» **What the task requires**
Write out the entries below exactly, from the first line to the one with "Click the Price", both ends included.

(Extracted records)
◇ ◇ ◇

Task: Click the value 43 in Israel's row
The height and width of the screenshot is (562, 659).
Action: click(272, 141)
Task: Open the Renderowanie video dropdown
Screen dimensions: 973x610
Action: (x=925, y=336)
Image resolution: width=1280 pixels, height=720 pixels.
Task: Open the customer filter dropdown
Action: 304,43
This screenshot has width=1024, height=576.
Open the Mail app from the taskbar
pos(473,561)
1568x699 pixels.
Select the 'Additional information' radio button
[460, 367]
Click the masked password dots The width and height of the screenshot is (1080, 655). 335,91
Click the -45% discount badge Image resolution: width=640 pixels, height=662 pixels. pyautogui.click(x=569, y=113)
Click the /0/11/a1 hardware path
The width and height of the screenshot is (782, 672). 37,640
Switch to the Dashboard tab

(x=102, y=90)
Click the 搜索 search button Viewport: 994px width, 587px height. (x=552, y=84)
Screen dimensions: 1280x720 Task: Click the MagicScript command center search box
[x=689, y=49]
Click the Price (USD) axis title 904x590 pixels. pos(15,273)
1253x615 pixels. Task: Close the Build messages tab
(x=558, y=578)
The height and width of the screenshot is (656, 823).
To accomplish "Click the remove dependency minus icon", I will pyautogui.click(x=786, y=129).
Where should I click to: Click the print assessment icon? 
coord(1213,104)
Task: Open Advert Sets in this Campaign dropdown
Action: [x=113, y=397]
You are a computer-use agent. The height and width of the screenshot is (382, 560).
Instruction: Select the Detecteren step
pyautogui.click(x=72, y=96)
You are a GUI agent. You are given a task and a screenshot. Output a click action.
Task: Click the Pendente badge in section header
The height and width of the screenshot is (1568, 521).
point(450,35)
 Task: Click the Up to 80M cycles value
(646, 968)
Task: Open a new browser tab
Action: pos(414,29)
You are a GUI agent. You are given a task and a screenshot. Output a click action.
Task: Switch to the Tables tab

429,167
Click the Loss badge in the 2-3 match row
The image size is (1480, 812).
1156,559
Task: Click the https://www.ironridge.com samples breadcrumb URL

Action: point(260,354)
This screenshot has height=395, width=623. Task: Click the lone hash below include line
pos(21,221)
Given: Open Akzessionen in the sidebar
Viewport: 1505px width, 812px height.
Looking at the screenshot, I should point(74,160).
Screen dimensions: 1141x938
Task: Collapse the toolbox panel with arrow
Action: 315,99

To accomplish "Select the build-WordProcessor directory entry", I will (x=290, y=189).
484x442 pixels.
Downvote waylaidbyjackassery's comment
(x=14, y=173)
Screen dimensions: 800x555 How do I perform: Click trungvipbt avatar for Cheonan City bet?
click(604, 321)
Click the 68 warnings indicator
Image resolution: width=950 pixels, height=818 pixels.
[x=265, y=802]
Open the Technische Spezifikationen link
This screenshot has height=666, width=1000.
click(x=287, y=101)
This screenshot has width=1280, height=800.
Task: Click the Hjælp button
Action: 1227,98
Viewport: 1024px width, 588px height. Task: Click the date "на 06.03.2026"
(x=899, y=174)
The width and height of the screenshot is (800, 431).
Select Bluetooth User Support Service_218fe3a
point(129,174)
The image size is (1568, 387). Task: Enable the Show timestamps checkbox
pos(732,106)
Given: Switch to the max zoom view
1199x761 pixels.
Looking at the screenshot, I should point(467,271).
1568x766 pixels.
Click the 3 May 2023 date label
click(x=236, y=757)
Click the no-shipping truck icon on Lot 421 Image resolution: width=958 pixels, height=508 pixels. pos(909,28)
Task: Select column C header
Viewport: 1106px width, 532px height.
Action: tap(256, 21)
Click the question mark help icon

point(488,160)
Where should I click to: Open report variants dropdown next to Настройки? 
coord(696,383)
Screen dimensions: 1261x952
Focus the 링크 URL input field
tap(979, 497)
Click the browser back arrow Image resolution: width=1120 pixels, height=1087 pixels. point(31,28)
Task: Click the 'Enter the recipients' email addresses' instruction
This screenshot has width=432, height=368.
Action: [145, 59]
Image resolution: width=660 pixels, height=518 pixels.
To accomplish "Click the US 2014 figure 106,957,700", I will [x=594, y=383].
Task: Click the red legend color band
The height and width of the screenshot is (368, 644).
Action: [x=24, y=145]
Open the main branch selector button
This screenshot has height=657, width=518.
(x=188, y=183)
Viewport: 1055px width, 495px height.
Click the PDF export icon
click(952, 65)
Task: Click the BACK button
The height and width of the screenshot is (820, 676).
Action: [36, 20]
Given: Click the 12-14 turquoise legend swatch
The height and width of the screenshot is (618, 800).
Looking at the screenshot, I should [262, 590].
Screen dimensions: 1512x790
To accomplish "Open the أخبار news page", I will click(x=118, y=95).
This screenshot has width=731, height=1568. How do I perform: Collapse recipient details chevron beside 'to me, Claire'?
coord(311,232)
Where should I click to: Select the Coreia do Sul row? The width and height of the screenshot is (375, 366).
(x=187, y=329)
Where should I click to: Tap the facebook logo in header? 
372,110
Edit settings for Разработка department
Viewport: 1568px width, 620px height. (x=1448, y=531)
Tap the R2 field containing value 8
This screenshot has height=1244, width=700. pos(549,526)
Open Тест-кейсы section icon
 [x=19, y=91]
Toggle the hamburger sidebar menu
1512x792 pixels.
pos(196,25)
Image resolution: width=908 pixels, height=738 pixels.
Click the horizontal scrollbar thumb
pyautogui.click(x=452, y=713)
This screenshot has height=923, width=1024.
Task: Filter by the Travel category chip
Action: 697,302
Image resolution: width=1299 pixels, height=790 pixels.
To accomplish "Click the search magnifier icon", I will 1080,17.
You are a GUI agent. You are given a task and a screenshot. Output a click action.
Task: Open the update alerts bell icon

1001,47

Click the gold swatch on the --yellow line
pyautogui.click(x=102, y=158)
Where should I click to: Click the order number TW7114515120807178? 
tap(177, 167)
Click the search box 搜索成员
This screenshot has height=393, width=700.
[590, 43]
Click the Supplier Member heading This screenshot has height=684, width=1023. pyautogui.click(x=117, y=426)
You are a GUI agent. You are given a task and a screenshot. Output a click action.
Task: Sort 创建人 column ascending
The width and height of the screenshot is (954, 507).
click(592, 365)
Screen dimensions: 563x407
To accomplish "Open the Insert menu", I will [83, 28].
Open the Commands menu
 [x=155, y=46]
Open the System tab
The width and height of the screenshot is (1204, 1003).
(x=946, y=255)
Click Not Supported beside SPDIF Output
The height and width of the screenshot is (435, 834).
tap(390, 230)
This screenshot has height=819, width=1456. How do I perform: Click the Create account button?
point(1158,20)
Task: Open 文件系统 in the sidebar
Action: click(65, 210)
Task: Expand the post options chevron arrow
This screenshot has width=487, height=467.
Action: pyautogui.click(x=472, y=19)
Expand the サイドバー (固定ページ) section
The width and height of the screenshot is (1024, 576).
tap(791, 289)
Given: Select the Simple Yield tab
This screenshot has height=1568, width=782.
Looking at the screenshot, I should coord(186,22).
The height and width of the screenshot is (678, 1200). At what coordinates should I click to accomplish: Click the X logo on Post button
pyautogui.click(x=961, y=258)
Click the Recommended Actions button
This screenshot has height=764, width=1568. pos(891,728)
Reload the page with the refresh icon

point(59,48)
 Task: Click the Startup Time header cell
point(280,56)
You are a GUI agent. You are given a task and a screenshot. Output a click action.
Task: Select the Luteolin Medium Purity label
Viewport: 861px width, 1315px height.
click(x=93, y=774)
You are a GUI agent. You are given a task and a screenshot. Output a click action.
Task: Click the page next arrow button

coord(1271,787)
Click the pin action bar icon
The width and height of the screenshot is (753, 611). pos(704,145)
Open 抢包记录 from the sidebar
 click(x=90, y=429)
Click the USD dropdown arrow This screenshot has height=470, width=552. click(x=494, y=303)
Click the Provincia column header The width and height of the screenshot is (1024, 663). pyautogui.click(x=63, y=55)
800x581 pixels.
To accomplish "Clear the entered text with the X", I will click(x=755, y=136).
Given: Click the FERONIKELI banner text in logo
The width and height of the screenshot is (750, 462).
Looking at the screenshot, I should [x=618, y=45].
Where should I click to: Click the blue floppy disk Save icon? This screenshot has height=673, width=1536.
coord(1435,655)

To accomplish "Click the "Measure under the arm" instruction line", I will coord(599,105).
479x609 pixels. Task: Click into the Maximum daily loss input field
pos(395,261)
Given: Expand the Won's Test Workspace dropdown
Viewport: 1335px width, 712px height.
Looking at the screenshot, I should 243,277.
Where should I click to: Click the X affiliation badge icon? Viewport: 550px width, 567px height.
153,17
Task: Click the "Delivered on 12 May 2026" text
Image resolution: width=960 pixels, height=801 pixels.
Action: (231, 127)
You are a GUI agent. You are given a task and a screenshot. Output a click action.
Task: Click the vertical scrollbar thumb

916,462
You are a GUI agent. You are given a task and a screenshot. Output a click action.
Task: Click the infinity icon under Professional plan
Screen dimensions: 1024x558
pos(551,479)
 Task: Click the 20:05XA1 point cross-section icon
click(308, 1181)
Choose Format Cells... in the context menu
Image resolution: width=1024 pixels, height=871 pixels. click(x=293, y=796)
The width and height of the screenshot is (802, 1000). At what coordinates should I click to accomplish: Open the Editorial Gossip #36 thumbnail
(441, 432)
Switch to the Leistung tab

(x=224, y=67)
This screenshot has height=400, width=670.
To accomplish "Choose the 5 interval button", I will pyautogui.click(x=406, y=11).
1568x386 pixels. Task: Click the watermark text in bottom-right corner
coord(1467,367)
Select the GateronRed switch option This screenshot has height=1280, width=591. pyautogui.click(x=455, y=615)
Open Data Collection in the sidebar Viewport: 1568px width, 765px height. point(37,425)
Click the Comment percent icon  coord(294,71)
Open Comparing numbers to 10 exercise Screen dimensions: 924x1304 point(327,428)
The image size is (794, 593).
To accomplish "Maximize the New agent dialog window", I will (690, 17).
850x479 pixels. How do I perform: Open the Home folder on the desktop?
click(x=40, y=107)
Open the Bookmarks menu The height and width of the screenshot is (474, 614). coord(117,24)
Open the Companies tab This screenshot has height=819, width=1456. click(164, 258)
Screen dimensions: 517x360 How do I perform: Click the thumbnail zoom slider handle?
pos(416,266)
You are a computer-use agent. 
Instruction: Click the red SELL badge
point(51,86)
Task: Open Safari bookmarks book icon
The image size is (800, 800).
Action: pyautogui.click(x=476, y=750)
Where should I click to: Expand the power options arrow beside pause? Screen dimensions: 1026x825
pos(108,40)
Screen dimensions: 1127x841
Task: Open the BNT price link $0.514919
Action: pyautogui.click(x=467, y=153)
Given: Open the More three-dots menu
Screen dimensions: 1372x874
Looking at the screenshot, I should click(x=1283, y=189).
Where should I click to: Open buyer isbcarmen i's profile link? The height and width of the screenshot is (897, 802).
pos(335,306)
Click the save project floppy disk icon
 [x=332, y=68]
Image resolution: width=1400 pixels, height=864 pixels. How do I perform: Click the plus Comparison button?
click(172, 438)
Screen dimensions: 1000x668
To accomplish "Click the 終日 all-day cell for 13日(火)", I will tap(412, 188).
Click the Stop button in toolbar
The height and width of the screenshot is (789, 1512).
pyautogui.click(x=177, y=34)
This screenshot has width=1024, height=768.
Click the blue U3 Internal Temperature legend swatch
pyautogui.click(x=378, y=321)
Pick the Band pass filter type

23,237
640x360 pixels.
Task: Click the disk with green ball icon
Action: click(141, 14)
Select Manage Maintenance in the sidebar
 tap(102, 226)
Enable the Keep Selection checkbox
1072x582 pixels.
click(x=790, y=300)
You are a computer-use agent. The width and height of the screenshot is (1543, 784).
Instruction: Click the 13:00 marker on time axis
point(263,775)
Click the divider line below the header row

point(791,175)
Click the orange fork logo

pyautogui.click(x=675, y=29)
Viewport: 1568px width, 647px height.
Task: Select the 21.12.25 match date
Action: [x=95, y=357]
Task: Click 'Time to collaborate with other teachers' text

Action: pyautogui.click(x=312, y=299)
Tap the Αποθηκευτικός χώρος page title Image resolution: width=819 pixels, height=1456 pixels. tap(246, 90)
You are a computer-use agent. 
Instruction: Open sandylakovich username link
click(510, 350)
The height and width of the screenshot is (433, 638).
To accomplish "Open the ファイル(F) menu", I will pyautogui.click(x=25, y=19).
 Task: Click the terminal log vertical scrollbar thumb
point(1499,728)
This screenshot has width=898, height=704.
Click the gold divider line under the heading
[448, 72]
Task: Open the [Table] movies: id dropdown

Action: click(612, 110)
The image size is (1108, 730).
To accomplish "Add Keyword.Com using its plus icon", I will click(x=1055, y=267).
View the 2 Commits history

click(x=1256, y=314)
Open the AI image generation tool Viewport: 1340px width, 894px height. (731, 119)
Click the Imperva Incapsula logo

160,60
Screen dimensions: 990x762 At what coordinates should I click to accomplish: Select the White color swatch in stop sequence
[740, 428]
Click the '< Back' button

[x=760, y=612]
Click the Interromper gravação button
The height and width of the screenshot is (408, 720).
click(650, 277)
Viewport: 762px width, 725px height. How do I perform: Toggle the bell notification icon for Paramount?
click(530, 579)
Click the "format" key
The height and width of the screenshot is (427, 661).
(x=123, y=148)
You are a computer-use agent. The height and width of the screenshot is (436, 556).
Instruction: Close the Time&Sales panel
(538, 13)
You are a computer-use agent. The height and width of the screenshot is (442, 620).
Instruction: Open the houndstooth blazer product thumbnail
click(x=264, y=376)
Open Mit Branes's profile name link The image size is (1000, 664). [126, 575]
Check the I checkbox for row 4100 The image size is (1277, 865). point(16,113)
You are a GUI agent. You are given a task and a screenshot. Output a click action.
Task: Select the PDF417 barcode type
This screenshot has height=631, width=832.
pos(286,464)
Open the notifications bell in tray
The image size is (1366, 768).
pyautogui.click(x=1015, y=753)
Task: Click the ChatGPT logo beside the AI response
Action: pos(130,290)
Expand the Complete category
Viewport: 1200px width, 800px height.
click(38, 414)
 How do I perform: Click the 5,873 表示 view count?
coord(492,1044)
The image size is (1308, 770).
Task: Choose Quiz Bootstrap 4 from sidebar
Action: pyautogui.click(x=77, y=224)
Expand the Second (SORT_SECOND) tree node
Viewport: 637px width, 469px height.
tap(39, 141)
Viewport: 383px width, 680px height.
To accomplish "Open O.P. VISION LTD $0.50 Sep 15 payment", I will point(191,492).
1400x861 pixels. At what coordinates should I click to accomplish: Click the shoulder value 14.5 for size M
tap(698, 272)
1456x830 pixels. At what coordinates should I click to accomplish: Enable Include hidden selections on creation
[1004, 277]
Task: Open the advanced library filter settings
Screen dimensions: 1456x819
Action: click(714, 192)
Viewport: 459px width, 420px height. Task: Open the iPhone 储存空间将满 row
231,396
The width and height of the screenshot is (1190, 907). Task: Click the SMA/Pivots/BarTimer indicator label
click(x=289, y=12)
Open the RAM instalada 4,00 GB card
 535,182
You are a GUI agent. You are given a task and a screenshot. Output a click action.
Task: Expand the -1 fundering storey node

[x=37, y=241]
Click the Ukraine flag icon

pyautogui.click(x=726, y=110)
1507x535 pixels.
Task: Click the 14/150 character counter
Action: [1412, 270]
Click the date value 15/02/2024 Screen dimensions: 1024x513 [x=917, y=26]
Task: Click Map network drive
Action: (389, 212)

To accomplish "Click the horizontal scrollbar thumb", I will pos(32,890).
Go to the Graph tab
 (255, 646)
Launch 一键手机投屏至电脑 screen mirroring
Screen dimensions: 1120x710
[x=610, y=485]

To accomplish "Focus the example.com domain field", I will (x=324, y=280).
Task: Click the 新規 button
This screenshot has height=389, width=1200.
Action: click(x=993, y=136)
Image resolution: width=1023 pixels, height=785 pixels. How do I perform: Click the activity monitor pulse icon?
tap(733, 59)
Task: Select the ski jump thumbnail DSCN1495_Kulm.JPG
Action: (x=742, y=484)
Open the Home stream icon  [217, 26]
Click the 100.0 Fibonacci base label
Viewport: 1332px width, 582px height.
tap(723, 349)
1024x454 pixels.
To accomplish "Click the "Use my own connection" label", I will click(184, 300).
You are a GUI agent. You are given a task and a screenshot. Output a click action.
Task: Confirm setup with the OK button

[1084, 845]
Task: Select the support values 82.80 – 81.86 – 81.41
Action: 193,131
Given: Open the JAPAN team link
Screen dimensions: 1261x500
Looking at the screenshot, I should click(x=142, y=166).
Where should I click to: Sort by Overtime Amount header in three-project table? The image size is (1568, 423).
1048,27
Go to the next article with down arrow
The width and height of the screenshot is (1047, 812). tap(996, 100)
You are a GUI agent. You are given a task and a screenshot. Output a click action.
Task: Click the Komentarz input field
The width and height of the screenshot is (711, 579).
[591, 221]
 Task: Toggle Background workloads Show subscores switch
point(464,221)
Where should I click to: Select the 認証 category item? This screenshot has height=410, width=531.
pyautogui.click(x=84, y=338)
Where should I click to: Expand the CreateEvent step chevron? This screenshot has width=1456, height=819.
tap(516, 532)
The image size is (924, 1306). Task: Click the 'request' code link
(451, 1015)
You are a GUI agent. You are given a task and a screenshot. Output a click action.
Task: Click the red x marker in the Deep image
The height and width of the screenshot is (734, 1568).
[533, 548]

◇ ◇ ◇

» **Answer section**
Task: Click the value 43 in Israel's row
The height and width of the screenshot is (562, 659).
Action: click(272, 141)
Task: Open the Renderowanie video dropdown
Screen dimensions: 973x610
Action: (x=925, y=336)
Image resolution: width=1280 pixels, height=720 pixels.
Task: Open the customer filter dropdown
Action: 304,43
This screenshot has width=1024, height=576.
Open the Mail app from the taskbar
pos(473,561)
1568x699 pixels.
Select the 'Additional information' radio button
[460, 367]
Click the masked password dots The width and height of the screenshot is (1080, 655). 335,91
Click the -45% discount badge Image resolution: width=640 pixels, height=662 pixels. pyautogui.click(x=569, y=113)
Click the /0/11/a1 hardware path
The width and height of the screenshot is (782, 672). 37,640
Switch to the Dashboard tab

(x=102, y=90)
Click the 搜索 search button Viewport: 994px width, 587px height. (x=552, y=84)
Screen dimensions: 1280x720 Task: Click the MagicScript command center search box
[x=689, y=49]
Click the Price (USD) axis title 904x590 pixels. pos(15,273)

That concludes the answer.